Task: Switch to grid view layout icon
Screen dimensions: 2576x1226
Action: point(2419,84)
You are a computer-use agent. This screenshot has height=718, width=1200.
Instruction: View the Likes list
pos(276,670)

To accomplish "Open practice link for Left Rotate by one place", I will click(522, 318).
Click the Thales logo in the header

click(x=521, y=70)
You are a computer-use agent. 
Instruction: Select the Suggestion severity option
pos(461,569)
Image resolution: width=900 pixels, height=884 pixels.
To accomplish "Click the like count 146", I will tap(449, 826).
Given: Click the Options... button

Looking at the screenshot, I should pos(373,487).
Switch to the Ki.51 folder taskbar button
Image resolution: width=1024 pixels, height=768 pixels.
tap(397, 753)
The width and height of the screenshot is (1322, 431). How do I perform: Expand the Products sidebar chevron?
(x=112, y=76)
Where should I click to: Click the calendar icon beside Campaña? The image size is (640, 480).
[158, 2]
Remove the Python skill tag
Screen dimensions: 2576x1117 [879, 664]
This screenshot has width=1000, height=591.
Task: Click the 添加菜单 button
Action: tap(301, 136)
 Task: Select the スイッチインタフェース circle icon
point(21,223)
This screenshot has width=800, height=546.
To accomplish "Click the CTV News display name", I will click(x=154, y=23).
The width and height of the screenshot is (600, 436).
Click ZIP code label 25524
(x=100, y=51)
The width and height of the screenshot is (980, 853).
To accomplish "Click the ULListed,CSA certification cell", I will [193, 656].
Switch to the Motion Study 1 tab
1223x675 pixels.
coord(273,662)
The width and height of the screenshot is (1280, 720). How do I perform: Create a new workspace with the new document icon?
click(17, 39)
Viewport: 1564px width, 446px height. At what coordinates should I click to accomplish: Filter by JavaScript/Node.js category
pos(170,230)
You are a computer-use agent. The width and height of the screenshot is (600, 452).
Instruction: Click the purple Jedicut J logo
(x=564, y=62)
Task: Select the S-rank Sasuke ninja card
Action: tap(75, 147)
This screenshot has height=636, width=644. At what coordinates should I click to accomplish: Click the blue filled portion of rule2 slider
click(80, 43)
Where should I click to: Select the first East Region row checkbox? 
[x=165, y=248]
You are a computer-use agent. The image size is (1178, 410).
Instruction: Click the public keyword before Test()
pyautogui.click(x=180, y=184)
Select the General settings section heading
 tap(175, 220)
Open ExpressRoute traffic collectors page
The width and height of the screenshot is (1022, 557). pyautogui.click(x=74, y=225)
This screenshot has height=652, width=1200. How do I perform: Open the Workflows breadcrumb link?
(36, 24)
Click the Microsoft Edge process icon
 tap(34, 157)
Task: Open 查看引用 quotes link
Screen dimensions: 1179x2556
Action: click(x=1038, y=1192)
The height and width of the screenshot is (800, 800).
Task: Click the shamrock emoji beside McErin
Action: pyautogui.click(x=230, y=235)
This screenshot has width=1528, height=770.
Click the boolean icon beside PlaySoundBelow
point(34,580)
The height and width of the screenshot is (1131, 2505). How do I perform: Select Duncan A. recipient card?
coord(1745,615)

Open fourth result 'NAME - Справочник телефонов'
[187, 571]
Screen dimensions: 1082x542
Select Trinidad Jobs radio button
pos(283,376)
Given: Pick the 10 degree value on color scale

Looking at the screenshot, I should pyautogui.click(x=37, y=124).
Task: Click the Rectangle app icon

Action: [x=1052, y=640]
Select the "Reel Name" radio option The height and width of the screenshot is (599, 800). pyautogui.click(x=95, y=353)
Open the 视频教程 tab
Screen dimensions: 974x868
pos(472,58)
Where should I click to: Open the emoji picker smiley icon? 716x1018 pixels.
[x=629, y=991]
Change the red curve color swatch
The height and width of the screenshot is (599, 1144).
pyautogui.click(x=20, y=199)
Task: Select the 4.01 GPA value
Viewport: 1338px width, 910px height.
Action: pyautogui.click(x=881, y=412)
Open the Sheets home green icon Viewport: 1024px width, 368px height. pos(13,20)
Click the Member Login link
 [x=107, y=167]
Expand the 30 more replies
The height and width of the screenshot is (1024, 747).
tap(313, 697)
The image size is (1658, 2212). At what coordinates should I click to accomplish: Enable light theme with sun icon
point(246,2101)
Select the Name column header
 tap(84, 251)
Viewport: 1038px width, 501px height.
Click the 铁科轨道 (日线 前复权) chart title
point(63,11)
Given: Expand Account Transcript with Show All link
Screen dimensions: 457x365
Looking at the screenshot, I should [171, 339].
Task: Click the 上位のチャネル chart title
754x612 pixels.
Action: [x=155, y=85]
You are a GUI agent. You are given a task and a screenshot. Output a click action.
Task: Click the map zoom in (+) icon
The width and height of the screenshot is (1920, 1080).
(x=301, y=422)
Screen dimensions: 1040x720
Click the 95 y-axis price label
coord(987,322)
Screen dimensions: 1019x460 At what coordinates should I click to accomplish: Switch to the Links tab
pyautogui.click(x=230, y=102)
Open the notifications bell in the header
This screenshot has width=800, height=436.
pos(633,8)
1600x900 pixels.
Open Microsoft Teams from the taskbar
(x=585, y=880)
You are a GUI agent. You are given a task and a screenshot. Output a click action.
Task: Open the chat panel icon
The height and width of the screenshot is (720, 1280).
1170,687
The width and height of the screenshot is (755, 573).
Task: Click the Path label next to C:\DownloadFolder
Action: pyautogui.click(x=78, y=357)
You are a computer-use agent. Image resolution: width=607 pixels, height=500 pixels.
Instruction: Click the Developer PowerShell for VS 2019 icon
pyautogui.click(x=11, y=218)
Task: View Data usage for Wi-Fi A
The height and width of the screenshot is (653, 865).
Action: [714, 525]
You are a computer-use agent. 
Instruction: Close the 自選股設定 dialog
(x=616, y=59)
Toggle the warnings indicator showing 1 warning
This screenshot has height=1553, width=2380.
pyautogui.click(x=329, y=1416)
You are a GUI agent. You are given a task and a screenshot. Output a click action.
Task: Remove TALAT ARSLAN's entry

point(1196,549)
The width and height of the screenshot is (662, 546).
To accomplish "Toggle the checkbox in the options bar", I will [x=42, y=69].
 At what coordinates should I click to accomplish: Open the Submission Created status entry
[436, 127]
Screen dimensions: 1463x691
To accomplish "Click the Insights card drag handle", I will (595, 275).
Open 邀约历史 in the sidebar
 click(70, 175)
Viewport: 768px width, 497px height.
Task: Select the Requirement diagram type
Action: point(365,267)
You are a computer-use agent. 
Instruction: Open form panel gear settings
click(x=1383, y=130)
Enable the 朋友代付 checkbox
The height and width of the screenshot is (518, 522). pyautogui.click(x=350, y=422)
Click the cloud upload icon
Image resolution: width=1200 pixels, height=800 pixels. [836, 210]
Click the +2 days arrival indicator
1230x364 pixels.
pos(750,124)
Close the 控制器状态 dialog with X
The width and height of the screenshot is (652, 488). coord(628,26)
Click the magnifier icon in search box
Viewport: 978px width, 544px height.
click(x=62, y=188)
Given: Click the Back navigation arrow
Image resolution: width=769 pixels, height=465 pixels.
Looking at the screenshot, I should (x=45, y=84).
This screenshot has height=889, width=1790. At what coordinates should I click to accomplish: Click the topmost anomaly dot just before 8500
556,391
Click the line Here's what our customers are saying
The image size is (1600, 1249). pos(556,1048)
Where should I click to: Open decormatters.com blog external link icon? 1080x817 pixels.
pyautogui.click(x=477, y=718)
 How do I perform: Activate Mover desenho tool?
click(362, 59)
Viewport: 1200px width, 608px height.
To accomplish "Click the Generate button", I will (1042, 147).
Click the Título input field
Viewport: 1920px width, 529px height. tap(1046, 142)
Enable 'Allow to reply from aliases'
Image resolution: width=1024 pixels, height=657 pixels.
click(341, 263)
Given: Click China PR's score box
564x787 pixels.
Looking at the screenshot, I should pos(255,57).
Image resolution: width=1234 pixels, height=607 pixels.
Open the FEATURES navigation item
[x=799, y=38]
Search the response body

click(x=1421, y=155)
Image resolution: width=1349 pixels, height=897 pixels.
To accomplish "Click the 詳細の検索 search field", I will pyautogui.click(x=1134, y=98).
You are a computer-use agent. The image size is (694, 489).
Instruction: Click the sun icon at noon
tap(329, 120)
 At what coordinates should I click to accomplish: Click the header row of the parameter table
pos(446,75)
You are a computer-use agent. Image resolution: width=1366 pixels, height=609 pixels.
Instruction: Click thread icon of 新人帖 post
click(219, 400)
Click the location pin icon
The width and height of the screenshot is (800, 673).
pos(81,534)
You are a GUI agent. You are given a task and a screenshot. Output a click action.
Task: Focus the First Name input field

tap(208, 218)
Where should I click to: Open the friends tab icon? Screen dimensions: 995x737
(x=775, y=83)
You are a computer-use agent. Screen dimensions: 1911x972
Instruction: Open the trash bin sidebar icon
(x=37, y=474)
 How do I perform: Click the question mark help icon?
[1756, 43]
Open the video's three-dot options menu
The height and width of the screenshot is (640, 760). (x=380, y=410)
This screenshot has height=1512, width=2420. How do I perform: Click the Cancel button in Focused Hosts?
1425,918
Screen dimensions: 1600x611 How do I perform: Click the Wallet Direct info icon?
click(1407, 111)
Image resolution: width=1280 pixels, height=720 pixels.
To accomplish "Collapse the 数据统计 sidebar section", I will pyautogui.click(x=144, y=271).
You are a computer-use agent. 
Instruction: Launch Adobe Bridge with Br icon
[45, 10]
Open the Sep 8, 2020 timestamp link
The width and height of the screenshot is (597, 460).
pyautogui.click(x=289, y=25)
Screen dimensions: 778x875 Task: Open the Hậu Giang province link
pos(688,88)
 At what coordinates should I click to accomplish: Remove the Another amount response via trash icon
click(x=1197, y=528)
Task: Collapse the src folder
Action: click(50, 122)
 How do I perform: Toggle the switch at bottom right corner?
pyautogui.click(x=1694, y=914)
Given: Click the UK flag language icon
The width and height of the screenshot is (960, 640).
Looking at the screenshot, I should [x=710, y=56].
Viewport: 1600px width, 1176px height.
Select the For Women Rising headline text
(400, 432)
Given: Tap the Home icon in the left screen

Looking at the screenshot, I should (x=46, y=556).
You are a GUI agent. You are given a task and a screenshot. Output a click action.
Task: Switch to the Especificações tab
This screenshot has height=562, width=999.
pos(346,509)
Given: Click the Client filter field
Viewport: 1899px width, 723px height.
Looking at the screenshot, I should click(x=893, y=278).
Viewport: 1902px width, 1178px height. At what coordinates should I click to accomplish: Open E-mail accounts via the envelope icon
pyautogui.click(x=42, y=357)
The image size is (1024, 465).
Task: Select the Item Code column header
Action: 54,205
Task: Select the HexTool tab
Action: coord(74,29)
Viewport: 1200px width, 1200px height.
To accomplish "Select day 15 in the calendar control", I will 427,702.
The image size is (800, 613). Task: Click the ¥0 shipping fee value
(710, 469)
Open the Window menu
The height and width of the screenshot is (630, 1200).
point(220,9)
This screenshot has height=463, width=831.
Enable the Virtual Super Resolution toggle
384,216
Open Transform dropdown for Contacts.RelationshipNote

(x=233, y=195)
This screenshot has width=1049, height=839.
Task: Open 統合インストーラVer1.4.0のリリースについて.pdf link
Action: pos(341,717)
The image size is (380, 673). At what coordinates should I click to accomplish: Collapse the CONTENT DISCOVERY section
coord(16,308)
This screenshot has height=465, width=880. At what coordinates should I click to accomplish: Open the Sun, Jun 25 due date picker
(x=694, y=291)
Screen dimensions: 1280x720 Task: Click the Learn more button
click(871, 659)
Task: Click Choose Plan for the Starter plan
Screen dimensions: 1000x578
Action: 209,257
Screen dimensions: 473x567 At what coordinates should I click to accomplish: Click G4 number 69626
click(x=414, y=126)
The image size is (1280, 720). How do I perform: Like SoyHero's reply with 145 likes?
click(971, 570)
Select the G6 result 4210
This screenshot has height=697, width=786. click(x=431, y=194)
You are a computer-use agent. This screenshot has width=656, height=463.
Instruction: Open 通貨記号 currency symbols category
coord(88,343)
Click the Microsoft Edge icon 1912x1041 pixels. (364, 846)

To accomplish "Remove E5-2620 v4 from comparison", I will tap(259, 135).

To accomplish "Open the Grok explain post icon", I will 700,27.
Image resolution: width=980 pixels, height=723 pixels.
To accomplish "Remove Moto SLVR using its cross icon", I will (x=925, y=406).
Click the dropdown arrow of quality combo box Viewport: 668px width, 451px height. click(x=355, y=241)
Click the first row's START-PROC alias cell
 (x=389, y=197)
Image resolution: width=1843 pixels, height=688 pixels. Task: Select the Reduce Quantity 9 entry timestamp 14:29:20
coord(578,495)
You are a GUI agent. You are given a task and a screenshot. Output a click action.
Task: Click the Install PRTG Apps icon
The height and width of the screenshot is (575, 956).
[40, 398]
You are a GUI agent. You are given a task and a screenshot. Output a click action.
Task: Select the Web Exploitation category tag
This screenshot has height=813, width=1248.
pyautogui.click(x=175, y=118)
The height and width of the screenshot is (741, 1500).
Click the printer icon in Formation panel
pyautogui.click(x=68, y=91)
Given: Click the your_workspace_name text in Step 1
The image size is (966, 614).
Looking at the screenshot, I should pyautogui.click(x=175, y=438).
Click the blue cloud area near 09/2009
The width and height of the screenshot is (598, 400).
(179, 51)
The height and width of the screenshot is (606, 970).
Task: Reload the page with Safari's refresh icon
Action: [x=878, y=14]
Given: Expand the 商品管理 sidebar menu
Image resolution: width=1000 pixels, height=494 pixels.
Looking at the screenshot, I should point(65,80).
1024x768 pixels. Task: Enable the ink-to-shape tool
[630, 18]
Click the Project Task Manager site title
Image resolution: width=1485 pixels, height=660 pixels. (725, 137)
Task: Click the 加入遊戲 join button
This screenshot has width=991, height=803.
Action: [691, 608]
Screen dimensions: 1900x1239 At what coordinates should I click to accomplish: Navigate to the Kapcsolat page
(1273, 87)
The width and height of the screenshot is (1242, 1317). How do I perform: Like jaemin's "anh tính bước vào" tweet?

========================

◆ **PROBLEM REQUIREMENTS**: Could you return exactly the lines above from the line with "Instruction: Launch Adobe Bridge with Br icon" to the line with "Viewport: 1200px width, 1200px height.", both included, and nothing else?

◆ **TASK ANSWER**:
Instruction: Launch Adobe Bridge with Br icon
[45, 10]
Open the Sep 8, 2020 timestamp link
The width and height of the screenshot is (597, 460).
pyautogui.click(x=289, y=25)
Screen dimensions: 778x875 Task: Open the Hậu Giang province link
pos(688,88)
 At what coordinates should I click to accomplish: Remove the Another amount response via trash icon
click(x=1197, y=528)
Task: Collapse the src folder
Action: click(50, 122)
 How do I perform: Toggle the switch at bottom right corner?
pyautogui.click(x=1694, y=914)
Given: Click the UK flag language icon
The width and height of the screenshot is (960, 640).
Looking at the screenshot, I should [x=710, y=56].
Viewport: 1600px width, 1176px height.
Select the For Women Rising headline text
(400, 432)
Given: Tap the Home icon in the left screen

Looking at the screenshot, I should (x=46, y=556).
You are a GUI agent. You are given a task and a screenshot. Output a click action.
Task: Switch to the Especificações tab
This screenshot has height=562, width=999.
pos(346,509)
Given: Click the Client filter field
Viewport: 1899px width, 723px height.
Looking at the screenshot, I should click(x=893, y=278).
Viewport: 1902px width, 1178px height. At what coordinates should I click to accomplish: Open E-mail accounts via the envelope icon
pyautogui.click(x=42, y=357)
The image size is (1024, 465).
Task: Select the Item Code column header
Action: 54,205
Task: Select the HexTool tab
Action: coord(74,29)
Viewport: 1200px width, 1200px height.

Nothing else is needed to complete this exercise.